Dans le passage sur la liberté de la presse, recopiez le texte entre « Cette loi offre » et « été allégrement contournées. », bornes incluses, en substituant « dangers » à « périls ».

Extrait du texte:
=-=-=-=-=

MEDIAPART ET LES AUTRES (PART 1/2)

 
Parce qu’en son absence, le peuple souverain ne peut pas décider de manière éclairée, la liberté de la presse est une donnée cruciale qui conditionne la validité de tout régime qui se veut démocratique.
Placés sous la tutelle des pouvoirs politiques à travers toute l’Europe dès la naissance du premier périodique au monde à Anvers en 1605, les organes de presse manifestèrent très tôt une forte volonté d’émancipation. Ce mouvement qui naquit au Royaume-Uni, où il fut rapidement couronné de succès, ne tarda pas à gagner la France.
Censure étatique contre autocensure
Garantie par l’article XI de la Déclaration des Droits de l’Homme et du citoyen de 1789, et organisée par la célèbre loi du 29 juillet 1881, cette liberté se définit comme la « libre communication des pensées et des opinions ». Elle offre ainsi à chacun, le droit de faire entendre et publier ses idées, sans risquer d’être inquiété pour cela.
Cette loi offre donc a priori une garantie d’indépendance à l’égard des pouvoirs publics. Or ils ne sont pas les seuls à pouvoir entraver le jeu de la liberté de la presse. Les « puissances d’argent », parce que souvent propriétaires de titres de presse, ou acheteuses d’espaces publicitaires en leur sein, représentent elles aussi a priori une menace potentielle pour cette liberté dont découle deux grands périls : l’autocensure et la concentration. Des réglementations anti-concentration ont pourtant été élaborées, mais toutes ont jusque-là été allégrement contournées.

=-=-=-=-=

Données affichées:
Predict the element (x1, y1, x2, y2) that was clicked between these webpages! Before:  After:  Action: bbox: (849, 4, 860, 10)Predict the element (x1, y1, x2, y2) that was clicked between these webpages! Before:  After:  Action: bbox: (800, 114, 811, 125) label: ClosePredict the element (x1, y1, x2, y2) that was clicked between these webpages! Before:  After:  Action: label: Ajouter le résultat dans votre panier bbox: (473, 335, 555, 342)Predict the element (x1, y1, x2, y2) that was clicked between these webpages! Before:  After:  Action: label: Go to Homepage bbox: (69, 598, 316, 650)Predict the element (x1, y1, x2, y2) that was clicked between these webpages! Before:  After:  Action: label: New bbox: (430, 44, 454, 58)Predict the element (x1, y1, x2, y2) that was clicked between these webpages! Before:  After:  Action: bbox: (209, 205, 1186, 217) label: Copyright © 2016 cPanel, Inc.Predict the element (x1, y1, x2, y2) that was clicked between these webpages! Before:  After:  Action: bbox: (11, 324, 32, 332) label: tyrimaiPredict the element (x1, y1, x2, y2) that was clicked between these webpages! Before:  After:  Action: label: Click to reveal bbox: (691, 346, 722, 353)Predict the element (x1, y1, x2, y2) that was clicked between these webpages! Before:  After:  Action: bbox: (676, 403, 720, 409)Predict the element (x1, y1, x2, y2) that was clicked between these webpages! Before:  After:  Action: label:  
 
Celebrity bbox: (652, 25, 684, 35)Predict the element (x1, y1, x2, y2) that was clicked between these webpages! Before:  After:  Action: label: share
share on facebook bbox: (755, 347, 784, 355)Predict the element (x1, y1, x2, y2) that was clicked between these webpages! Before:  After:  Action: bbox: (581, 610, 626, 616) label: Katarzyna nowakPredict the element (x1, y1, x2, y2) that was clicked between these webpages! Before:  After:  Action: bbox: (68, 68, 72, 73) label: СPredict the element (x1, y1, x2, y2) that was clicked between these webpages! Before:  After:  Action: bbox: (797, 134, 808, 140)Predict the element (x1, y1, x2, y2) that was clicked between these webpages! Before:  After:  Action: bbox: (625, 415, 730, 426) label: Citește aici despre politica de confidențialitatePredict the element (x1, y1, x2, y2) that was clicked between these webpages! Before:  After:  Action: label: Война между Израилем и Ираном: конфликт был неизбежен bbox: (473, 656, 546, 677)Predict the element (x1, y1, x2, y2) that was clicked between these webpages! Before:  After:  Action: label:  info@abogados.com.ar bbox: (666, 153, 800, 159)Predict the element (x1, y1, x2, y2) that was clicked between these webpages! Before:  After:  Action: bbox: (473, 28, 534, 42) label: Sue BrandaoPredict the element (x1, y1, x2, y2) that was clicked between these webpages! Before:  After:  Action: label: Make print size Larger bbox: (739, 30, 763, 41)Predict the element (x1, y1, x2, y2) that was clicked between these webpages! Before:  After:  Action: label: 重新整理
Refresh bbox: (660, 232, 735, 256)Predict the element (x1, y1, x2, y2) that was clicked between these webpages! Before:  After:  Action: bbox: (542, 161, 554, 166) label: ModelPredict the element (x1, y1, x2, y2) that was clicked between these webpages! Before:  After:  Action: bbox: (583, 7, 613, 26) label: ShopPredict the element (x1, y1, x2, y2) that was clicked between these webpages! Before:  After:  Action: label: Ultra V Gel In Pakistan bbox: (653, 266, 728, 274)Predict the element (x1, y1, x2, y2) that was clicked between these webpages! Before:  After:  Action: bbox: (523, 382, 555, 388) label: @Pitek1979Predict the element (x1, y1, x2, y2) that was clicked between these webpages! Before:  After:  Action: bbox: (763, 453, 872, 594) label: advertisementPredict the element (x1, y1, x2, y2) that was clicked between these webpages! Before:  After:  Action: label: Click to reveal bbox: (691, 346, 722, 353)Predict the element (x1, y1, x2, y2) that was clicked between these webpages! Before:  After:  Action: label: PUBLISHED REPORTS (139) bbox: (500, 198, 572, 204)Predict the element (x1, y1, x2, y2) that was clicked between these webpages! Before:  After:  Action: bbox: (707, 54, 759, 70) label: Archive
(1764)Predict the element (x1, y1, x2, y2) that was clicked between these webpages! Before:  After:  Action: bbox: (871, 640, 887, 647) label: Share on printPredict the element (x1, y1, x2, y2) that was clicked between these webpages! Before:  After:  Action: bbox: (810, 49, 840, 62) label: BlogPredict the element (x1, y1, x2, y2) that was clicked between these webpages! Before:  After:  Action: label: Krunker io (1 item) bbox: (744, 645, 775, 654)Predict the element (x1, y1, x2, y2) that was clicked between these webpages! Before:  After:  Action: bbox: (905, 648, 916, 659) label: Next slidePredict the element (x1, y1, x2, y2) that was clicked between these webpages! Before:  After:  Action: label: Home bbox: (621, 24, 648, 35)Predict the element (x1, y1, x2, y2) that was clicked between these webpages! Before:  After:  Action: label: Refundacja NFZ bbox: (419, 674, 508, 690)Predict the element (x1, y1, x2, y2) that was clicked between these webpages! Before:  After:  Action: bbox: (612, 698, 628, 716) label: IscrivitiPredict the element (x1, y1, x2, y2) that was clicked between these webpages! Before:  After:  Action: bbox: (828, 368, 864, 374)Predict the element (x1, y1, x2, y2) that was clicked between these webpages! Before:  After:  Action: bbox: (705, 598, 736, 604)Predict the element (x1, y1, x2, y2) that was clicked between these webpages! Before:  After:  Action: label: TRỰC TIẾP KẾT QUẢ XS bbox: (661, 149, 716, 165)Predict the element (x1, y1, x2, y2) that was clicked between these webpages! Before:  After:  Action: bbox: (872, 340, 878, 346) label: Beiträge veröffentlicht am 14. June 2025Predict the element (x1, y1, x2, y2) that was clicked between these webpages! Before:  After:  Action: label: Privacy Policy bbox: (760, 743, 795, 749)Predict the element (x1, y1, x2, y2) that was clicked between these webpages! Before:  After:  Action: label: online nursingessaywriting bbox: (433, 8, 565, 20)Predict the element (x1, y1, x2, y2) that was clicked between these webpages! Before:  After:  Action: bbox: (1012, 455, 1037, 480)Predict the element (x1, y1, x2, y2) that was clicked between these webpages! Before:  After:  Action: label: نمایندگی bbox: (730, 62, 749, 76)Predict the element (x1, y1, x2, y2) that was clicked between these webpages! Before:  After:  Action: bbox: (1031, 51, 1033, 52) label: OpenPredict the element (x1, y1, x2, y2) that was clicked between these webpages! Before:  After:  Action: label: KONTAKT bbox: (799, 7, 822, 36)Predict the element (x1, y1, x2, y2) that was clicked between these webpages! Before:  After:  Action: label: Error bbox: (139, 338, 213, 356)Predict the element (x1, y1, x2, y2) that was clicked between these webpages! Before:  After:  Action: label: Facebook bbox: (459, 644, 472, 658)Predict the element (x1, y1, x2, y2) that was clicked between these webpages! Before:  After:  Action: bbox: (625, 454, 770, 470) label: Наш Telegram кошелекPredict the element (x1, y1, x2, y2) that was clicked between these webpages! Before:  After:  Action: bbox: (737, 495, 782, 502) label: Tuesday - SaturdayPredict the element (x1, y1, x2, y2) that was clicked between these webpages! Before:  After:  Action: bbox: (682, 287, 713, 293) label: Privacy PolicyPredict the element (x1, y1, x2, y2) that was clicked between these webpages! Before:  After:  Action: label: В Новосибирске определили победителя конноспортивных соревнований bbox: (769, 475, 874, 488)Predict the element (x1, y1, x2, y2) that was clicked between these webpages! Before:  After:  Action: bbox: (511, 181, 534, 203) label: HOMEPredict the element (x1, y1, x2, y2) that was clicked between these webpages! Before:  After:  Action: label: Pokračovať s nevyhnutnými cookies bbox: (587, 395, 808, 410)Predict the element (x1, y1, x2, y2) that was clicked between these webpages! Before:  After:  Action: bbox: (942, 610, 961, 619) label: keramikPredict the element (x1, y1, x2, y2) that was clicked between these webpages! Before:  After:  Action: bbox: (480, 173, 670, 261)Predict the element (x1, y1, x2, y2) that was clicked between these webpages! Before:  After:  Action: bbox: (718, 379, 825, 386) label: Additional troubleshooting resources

=-=-=-=-=

Réponse attendue:
Cette loi offre donc a priori une garantie d’indépendance à l’égard des pouvoirs publics. Or ils ne sont pas les seuls à pouvoir entraver le jeu de la liberté de la presse. Les « puissances d’argent », parce que souvent propriétaires de titres de presse, ou acheteuses d’espaces publicitaires en leur sein, représentent elles aussi a priori une menace potentielle pour cette liberté dont découle deux grands dangers : l’autocensure et la concentration. Des réglementations anti-concentration ont pourtant été élaborées, mais toutes ont jusque-là été allégrement contournées.